Raw items
-- begin --

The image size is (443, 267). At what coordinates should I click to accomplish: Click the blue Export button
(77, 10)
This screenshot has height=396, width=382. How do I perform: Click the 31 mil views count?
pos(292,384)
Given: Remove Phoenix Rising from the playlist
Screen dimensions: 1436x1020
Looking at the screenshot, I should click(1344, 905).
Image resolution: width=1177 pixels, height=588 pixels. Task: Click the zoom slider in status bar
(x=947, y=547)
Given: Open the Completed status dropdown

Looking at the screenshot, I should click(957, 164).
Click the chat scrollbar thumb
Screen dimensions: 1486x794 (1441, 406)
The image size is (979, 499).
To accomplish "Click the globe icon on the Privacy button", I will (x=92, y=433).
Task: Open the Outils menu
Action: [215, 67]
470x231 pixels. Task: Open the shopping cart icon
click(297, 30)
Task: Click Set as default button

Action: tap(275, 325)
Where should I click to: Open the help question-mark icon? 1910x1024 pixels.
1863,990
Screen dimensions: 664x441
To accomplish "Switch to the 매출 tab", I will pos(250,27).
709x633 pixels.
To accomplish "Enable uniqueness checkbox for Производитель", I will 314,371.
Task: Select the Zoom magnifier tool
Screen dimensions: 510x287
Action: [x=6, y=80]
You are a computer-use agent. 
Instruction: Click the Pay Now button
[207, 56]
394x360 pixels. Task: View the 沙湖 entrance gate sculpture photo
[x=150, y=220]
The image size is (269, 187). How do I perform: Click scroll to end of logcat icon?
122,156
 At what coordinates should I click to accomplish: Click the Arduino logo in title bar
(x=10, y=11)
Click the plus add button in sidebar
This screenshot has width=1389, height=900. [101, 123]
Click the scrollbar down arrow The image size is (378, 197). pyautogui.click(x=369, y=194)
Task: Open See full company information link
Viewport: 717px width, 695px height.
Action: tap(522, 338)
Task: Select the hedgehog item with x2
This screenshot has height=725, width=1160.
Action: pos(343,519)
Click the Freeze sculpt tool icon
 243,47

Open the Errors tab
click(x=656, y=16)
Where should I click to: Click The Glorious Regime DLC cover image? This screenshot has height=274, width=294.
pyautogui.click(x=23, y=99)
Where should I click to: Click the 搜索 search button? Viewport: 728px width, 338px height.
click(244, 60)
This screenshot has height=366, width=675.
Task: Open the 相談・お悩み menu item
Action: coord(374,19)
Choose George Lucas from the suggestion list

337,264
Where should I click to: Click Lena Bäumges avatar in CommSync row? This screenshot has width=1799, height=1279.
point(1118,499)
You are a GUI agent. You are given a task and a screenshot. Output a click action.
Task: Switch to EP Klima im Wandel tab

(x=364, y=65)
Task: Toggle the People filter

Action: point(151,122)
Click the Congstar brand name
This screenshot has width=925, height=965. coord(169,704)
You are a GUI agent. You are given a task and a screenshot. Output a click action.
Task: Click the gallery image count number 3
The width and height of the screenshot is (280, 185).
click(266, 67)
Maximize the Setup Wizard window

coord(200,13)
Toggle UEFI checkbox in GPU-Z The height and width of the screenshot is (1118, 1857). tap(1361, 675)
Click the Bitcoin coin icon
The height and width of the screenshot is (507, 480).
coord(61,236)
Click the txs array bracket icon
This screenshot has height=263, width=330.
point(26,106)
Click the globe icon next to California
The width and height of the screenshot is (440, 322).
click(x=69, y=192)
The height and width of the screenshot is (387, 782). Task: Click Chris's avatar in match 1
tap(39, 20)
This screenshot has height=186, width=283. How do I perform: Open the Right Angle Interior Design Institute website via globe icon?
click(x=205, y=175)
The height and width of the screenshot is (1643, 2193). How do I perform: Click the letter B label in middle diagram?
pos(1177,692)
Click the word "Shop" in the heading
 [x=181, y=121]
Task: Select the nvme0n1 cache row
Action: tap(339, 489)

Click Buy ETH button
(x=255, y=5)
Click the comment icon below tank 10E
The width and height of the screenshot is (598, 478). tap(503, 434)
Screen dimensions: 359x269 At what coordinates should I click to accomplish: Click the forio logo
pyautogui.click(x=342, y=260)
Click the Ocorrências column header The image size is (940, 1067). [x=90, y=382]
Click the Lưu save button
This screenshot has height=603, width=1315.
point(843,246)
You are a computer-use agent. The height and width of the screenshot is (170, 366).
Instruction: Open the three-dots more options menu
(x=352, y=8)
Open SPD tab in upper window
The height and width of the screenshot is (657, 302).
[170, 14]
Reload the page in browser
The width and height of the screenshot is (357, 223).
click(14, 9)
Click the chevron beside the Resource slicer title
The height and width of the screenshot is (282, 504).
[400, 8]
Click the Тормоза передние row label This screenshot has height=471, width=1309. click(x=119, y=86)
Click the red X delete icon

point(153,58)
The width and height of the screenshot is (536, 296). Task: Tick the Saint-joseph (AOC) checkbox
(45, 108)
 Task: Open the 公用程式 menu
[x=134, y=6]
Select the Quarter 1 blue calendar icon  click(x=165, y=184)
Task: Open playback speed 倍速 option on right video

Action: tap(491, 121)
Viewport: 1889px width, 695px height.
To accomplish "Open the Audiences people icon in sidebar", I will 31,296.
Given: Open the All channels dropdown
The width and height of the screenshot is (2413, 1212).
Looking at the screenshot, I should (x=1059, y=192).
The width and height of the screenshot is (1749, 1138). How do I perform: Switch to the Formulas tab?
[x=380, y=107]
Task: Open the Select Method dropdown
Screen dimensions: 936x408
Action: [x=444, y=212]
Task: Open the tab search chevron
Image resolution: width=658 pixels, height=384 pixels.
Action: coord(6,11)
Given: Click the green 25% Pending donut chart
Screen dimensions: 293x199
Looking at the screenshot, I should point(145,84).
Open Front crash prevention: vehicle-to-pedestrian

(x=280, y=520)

-- end --

- [WHAT IS EXPECTED]: Recast the items above as a two-column CSV with the headers "instruction" and "response", one row per item, going from the start of the items through the line containing "Looking at the screenshot, I should click(1344, 905).". Put each item's text and its answer in their own quoted field, and replace line breaks with spaces.

- [TASK ANSWER]:
instruction,response
"The image size is (443, 267). At what coordinates should I click to accomplish: Click the blue Export button","(77, 10)"
"This screenshot has height=396, width=382. How do I perform: Click the 31 mil views count?","pos(292,384)"
"Given: Remove Phoenix Rising from the playlist Screen dimensions: 1436x1020","Looking at the screenshot, I should click(1344, 905)."